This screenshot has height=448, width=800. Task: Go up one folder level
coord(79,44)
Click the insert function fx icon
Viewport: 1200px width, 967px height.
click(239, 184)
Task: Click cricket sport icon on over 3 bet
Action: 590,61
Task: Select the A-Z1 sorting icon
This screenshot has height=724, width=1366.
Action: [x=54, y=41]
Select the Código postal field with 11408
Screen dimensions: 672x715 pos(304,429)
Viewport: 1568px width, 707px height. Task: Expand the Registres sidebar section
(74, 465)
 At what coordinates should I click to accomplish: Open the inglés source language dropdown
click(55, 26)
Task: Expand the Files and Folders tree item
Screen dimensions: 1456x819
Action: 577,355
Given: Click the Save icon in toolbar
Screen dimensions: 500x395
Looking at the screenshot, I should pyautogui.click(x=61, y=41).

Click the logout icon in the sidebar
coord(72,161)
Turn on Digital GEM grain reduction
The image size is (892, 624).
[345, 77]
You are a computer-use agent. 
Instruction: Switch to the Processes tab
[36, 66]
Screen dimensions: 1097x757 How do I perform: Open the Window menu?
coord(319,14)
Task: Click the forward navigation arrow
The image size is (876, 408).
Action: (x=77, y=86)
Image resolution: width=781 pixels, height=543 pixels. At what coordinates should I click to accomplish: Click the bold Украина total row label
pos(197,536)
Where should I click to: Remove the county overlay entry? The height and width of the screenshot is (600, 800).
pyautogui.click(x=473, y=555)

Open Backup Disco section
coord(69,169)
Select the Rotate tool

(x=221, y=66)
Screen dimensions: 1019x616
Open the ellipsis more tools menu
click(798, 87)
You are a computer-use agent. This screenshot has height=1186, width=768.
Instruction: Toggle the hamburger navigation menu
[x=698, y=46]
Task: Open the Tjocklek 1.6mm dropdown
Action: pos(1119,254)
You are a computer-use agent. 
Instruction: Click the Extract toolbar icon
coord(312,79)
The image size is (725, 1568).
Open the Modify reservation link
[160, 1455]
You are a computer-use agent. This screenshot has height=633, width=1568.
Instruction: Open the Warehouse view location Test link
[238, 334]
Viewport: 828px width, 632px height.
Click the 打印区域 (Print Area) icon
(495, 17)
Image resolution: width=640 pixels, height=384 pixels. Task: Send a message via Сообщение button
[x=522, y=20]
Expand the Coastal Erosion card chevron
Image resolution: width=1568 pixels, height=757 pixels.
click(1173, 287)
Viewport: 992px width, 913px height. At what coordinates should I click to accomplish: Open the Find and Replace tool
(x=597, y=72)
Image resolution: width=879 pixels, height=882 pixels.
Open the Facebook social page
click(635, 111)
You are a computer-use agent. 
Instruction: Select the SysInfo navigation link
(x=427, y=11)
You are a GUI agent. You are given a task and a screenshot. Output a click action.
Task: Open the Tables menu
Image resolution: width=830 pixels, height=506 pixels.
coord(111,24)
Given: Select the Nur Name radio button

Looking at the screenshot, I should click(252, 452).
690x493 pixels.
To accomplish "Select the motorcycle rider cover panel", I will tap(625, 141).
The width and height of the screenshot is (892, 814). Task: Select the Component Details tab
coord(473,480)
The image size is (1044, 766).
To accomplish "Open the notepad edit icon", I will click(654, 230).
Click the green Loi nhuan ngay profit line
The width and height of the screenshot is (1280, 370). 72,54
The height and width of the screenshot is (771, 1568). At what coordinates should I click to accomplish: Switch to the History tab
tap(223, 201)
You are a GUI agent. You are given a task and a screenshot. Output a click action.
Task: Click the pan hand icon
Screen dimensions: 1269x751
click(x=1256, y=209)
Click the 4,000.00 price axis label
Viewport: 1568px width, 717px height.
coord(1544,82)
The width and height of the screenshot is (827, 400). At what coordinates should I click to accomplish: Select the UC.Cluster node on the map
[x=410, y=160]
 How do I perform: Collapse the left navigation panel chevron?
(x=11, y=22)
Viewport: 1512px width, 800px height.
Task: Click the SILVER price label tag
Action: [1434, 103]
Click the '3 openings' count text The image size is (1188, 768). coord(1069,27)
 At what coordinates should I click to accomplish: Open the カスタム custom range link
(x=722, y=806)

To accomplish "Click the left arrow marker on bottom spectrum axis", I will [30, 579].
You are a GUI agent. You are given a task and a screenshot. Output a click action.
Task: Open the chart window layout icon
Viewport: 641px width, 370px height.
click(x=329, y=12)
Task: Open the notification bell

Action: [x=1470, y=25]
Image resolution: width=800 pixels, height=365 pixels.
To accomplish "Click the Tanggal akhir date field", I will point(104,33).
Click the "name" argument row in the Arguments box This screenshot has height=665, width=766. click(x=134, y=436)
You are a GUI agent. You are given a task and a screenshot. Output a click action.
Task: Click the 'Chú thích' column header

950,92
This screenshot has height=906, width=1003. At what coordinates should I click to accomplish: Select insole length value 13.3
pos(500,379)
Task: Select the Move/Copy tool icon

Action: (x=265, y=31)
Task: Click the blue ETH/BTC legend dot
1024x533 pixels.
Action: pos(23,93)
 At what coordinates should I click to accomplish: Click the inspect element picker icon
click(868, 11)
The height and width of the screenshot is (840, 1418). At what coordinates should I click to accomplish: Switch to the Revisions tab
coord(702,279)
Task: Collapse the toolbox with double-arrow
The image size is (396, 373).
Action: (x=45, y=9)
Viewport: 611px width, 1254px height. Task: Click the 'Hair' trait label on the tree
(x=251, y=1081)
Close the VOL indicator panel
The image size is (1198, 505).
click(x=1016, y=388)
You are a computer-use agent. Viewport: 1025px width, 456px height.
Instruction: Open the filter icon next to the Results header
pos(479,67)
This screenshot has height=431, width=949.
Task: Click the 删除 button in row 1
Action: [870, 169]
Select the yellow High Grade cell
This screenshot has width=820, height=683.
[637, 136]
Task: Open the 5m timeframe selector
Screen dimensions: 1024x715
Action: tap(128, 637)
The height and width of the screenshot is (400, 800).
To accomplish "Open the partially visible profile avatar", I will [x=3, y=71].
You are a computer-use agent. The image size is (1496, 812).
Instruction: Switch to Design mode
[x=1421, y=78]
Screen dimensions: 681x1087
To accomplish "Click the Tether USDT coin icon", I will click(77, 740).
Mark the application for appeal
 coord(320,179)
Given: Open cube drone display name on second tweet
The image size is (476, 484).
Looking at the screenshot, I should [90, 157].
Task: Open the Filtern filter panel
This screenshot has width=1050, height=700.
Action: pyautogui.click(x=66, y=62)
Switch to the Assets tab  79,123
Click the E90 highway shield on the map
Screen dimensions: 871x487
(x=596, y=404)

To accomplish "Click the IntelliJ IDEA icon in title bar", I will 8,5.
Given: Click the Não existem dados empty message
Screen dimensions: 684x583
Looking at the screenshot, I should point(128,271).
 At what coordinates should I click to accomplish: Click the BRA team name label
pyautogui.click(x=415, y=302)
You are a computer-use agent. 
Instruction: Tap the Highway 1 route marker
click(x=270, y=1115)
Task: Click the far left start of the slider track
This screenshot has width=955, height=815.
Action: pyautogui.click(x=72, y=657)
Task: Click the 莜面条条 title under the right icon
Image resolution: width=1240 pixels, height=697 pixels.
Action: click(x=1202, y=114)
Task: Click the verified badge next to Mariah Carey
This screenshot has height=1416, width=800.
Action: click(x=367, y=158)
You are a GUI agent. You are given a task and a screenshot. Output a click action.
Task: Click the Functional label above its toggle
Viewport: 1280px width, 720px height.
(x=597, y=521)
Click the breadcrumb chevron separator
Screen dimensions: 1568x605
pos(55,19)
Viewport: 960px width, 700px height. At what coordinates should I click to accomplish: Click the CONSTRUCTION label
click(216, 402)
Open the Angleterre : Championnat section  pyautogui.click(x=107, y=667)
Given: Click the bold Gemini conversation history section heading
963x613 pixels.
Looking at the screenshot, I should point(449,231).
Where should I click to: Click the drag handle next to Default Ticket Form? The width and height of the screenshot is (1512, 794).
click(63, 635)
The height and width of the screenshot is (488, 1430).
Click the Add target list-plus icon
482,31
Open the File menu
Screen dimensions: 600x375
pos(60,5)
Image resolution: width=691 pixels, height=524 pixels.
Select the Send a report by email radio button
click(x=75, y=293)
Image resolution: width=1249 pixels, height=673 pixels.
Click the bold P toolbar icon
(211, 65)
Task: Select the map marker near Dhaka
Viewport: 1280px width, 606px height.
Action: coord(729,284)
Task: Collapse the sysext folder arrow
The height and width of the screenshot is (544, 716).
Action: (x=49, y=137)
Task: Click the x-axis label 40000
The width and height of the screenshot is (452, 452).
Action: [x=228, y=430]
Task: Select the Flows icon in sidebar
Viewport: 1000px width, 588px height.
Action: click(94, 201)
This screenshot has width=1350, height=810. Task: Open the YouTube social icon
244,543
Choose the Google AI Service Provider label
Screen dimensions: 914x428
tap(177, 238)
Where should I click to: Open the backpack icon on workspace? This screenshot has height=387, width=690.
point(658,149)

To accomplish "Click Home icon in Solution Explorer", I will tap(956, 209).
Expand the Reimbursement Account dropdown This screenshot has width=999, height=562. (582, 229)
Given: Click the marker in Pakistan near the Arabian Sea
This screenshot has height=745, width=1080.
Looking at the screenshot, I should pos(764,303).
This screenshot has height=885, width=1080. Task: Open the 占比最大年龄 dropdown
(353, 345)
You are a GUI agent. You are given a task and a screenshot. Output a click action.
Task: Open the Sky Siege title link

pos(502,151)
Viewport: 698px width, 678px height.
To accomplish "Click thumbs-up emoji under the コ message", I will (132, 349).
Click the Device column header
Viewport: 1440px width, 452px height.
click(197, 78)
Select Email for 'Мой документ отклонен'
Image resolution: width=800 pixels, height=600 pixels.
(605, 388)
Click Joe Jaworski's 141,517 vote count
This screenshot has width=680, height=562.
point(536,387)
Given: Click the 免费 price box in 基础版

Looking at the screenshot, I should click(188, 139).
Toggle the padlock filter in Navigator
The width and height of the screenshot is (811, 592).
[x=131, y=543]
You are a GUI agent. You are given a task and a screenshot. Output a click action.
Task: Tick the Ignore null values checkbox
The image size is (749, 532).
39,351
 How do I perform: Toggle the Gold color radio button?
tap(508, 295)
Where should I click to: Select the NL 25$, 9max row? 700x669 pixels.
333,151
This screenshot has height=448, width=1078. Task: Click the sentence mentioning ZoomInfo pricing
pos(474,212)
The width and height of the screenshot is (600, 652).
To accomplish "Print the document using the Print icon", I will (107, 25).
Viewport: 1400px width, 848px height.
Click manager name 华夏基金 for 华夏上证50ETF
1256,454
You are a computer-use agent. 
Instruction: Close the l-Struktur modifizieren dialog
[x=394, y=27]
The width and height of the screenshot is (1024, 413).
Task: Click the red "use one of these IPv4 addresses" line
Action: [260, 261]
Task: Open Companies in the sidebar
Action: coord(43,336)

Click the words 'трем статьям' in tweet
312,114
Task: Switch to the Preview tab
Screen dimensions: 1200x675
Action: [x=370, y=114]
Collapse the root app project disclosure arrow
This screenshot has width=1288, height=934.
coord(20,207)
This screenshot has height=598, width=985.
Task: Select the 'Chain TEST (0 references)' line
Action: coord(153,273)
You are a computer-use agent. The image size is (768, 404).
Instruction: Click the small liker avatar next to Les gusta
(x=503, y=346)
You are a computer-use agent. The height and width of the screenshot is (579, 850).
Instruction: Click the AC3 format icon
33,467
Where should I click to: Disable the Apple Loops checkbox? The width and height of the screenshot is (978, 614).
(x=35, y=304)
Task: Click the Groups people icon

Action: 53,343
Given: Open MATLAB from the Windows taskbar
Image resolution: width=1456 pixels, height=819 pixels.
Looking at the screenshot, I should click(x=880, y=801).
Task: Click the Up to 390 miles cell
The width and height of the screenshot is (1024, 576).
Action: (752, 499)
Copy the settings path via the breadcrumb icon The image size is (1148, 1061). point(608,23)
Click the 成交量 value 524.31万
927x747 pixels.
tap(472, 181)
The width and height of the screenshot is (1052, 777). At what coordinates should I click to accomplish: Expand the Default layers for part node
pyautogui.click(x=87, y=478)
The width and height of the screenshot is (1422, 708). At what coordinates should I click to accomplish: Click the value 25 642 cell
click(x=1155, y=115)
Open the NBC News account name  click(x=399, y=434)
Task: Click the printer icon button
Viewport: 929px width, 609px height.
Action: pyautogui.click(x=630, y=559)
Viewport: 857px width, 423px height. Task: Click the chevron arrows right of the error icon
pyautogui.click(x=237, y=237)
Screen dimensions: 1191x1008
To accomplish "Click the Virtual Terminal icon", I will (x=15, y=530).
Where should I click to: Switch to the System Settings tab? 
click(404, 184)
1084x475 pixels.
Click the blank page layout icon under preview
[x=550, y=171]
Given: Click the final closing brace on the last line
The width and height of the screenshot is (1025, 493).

Activity. With "near" as the word to match, copy each line of the records that has it.

Exercise answer.
Task: Select the map marker near Dhaka
Given: Click the marker in Pakistan near the Arabian Sea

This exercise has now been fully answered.